Jackson is only 23, in just his third NFL season. There's a lot more room to grow, and running back Mark Ingram II has seen it this offseason.
"I feel like he's light years ahead right now of where he was at last year," Ingram said Wednesday.
"He's going to continue to improve, he's going to continue to get better, he's going to continue to be more confident in his abilities within the offense, knowing the offense, knowing the ins and outs and adjustments within the offense. He's just continuing to grow. It's special to be able to see it because I feel like he's a million times ahead of where he was at this point at last year."
It's going to be tough to top what Jackson did in Week 1 last season, when he came out of the gates with five touchdown passes and a perfect passer rating against the Miami Dolphins. After the game, he coined the now widely-quoted phrase: "Not bad for a running back."
Jackson was much more than a running back then, and he's even more of a polished quarterback now.
Last year, Kansas City Chiefs quarterback Patrick Mahomes said his biggest advancement in Year 3 was in reading defenses. After being named MVP the year before, defensive coordinators put in extra work trying to devise ways to flummox Mahomes. This offseason, they've surely done the same with Jackson.

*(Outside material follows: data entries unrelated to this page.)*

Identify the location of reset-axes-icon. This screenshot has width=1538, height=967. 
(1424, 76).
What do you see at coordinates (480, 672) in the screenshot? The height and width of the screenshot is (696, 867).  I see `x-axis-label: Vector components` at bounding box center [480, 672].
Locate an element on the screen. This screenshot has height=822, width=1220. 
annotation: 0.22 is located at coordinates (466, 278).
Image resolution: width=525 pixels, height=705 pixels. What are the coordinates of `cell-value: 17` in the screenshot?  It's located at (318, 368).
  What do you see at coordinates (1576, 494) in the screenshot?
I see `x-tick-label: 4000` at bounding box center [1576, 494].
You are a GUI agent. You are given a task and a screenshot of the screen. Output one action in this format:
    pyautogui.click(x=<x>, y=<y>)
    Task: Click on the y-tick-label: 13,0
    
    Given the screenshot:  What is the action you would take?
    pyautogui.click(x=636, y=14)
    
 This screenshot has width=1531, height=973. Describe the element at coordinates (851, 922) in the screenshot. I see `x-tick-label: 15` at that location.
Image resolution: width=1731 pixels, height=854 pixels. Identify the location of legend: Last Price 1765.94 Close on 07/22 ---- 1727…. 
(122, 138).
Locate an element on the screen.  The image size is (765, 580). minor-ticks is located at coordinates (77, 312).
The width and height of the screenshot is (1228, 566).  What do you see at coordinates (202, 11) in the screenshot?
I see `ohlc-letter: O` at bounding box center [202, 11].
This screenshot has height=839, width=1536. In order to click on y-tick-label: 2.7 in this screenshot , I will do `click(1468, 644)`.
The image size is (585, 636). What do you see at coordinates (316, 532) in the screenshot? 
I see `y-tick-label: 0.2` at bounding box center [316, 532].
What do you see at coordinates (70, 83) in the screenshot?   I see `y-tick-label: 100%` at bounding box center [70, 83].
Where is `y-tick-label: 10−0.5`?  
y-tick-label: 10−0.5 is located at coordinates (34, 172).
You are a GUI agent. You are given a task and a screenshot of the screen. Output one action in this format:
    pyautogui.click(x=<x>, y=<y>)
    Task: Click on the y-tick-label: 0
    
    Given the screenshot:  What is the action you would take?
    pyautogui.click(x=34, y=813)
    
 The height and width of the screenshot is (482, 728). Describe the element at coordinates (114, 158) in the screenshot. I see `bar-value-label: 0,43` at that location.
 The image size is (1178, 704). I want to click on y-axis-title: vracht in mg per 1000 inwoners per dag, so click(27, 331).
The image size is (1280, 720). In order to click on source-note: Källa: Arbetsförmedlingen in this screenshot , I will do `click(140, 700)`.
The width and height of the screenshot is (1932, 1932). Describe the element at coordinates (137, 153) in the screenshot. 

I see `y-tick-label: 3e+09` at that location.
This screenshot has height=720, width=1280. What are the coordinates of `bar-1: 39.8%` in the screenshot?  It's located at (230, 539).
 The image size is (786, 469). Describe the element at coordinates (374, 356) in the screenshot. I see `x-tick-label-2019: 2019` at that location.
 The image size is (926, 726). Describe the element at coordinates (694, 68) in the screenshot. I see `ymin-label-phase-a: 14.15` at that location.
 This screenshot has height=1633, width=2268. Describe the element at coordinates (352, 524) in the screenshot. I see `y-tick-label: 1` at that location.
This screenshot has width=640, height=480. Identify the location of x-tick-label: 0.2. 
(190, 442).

But Jackson has been putting in the work too and has said that film study and reading defenses were some of his top focuses. He noticed the difference in training camp when going against the Ravens' complex defense, which does its best to present Jackson with different looks.
"I feel I've grown pretty good," Jackson said. "I do it at practice sometimes. I see things and go back and talk to my coach, Coach [James] Urban and tell him what I've seen. I feel like I'm getting very comfortable as the weeks and years go on."
As much as Jackson has progressed in the passing game, he'll still break ankles in the running game. Jackson's most unique physical skill is his speed and elusiveness as a runner.
After breaking Michael Vick's single-season rushing record last year with 1,206 yards, Jackson didn't dismiss the notion that his own record could be broken – even by himself.
"There's a lot of great players up and coming and I'm still playing right now, so you never know," Jackson said.